→ WHAT THIS TASK INVOLVES: The lines to find are those in the entries that hold the word "Collapse"; copy every one of them.

→ DATA FOR THIS EXERCISE:
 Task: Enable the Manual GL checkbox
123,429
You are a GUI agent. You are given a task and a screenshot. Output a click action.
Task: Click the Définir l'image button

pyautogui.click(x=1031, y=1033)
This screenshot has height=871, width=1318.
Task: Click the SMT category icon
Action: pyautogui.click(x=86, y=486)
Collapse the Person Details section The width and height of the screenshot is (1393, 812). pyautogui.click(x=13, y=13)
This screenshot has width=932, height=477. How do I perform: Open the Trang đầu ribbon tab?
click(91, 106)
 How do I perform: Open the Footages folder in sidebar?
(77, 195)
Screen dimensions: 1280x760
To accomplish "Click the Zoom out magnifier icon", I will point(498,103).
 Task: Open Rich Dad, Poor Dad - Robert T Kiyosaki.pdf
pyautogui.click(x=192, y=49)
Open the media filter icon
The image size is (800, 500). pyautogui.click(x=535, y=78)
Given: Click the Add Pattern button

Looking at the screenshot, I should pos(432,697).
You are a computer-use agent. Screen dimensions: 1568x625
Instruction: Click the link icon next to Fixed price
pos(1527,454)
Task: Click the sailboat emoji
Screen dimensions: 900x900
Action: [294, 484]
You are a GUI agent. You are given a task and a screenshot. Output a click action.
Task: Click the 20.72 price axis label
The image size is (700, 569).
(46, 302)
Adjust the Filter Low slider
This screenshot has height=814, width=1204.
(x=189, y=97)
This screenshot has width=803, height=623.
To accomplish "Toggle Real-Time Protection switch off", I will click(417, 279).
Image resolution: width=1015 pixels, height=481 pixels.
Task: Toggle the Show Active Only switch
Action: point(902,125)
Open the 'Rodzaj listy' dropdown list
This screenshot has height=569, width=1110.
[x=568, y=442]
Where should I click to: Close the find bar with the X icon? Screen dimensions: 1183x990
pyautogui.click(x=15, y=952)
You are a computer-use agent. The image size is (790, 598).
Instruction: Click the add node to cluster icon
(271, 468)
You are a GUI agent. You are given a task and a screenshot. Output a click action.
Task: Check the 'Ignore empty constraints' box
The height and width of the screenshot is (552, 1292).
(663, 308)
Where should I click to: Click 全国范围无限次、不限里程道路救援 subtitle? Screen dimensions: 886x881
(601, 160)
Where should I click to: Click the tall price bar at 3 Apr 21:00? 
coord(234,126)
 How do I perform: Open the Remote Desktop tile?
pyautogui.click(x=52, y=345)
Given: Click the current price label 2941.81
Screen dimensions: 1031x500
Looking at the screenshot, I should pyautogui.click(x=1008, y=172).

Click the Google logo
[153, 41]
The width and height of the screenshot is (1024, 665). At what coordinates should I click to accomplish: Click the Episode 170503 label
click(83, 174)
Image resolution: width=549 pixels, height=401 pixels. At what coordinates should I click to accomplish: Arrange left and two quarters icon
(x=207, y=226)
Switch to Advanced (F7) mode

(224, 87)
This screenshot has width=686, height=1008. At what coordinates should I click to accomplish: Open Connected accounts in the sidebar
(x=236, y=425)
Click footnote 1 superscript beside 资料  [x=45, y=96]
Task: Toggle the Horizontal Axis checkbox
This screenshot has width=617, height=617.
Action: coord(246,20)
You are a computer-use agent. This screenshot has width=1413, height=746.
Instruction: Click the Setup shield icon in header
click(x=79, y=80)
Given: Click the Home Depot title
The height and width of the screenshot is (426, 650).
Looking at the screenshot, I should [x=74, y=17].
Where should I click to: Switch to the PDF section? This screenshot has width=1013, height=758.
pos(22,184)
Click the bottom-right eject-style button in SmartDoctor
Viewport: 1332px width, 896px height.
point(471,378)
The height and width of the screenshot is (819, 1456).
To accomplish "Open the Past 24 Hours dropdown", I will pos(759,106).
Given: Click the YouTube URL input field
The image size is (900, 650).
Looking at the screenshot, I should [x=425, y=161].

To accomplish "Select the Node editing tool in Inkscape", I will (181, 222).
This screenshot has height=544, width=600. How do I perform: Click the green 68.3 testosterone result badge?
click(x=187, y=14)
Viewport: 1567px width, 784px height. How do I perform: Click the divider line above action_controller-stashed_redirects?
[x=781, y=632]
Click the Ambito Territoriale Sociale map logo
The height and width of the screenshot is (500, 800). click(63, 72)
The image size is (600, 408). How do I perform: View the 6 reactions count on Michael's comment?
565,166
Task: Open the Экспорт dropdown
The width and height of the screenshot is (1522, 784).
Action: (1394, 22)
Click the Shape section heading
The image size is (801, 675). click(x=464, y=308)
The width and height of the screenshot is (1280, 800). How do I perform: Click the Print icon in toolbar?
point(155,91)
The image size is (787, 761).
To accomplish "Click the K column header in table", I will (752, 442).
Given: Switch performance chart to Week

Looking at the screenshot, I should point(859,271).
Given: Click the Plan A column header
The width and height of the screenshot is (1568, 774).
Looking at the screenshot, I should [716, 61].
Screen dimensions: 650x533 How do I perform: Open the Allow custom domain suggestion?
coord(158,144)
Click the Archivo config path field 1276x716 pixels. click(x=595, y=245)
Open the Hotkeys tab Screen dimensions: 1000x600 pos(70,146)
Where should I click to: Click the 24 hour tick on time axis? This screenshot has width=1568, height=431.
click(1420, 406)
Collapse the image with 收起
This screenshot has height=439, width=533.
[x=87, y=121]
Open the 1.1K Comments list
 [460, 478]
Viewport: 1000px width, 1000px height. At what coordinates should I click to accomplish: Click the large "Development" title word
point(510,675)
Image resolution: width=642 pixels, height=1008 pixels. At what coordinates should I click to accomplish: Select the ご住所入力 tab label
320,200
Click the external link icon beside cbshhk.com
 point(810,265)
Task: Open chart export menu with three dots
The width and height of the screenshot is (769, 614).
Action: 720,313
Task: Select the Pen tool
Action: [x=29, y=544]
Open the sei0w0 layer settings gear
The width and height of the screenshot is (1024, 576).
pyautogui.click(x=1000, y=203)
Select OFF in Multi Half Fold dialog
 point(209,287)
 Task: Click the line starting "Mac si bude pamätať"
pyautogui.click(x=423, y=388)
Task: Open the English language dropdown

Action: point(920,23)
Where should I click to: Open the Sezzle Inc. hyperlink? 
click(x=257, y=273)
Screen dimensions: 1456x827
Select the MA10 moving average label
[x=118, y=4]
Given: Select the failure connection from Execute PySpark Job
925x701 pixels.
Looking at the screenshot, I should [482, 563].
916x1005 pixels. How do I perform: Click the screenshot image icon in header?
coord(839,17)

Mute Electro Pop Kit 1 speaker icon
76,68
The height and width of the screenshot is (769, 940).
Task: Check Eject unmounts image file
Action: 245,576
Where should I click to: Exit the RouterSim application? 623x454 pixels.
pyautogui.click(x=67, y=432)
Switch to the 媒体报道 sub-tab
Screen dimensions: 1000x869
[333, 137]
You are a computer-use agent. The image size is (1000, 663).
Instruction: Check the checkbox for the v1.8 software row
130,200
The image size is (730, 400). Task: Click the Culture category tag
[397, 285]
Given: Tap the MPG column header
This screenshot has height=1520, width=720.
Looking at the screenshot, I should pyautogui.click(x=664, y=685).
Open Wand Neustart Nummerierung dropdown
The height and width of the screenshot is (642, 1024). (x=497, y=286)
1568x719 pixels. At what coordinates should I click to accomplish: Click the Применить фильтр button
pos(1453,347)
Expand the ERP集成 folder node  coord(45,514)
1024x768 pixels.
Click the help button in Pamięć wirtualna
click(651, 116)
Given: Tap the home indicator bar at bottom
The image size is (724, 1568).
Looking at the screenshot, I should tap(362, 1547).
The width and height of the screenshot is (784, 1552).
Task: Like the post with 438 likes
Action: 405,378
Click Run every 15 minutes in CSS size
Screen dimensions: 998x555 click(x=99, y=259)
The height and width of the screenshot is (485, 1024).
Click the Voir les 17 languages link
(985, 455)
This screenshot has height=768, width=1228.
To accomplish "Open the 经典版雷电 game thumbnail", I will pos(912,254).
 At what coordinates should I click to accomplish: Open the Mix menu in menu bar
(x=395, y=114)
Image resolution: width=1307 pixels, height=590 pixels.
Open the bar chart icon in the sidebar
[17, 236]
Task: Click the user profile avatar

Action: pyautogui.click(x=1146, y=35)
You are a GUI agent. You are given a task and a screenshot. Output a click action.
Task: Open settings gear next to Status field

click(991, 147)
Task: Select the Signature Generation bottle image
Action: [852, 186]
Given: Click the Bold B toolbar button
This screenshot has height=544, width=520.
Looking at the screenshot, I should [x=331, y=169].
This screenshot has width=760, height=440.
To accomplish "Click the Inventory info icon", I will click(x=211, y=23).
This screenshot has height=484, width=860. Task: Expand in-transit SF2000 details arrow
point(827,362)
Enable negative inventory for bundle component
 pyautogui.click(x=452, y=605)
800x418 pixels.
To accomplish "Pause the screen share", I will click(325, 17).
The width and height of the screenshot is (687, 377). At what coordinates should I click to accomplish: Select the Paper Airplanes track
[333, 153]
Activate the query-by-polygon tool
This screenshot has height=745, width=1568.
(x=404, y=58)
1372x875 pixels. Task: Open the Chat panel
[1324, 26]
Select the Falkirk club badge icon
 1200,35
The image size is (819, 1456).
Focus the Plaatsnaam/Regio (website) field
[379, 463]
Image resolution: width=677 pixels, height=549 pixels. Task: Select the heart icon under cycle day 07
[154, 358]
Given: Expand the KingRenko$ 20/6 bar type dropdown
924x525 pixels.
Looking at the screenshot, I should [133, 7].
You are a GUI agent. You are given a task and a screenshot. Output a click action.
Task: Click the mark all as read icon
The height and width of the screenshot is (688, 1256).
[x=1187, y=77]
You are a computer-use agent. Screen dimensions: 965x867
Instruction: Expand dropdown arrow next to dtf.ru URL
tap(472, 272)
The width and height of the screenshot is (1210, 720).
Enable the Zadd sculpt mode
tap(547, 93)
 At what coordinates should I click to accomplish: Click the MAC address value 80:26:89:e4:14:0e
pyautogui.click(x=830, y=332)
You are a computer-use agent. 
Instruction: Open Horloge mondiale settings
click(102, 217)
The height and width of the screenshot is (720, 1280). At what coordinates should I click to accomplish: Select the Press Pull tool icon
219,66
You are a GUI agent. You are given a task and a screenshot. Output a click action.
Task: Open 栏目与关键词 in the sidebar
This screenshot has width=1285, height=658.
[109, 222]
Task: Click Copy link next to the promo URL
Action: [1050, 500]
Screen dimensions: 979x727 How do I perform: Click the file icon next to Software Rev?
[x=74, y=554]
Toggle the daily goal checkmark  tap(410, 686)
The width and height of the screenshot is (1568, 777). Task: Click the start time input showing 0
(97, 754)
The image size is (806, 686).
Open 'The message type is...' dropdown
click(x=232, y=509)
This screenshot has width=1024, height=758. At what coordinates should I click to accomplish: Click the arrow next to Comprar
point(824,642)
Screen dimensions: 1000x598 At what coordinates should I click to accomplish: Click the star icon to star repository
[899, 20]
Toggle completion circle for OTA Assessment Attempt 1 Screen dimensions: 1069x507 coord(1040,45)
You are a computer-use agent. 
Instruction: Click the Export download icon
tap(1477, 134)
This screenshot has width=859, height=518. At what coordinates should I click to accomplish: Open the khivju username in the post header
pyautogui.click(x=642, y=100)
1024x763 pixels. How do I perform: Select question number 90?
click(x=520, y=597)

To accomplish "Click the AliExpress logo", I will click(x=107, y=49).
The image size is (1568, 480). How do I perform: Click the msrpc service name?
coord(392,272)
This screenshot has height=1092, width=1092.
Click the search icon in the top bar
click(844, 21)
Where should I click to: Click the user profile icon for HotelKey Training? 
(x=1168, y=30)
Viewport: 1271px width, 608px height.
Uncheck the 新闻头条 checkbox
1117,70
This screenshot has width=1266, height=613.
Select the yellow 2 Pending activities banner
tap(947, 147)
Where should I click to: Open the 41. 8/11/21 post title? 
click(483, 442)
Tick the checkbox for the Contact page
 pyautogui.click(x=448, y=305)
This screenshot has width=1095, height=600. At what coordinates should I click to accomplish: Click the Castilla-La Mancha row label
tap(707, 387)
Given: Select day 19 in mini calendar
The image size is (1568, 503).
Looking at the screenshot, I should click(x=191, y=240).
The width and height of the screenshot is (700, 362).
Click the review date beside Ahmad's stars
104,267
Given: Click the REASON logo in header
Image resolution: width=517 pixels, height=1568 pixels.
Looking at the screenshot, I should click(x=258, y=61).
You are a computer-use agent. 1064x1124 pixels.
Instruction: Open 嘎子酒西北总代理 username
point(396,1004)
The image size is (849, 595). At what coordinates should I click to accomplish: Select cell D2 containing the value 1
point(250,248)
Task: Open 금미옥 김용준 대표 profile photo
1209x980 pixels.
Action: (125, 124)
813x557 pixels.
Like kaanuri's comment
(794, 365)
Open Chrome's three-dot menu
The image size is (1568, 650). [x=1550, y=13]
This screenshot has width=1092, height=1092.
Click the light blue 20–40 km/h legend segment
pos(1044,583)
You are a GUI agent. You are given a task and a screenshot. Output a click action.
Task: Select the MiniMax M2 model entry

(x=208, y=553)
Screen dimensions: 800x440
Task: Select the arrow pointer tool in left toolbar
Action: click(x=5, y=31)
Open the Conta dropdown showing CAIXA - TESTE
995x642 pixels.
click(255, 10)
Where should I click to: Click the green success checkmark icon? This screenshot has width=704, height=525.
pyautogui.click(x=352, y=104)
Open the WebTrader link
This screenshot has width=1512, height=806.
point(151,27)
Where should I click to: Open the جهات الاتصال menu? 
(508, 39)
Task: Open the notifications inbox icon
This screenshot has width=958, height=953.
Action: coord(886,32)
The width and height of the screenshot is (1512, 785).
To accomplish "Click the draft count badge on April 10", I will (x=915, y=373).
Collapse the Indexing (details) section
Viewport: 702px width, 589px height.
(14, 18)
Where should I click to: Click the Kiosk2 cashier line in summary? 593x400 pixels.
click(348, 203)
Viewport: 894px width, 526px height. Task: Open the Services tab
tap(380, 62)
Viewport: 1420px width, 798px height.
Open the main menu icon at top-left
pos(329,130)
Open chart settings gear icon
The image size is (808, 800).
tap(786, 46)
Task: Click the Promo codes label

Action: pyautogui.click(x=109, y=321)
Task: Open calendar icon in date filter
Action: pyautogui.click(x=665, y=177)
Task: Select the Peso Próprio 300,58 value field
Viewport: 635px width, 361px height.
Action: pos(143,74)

→ YOUR RESPONSE:
Collapse the Person Details section The width and height of the screenshot is (1393, 812). pyautogui.click(x=13, y=13)
Collapse the image with 收起
Collapse the Indexing (details) section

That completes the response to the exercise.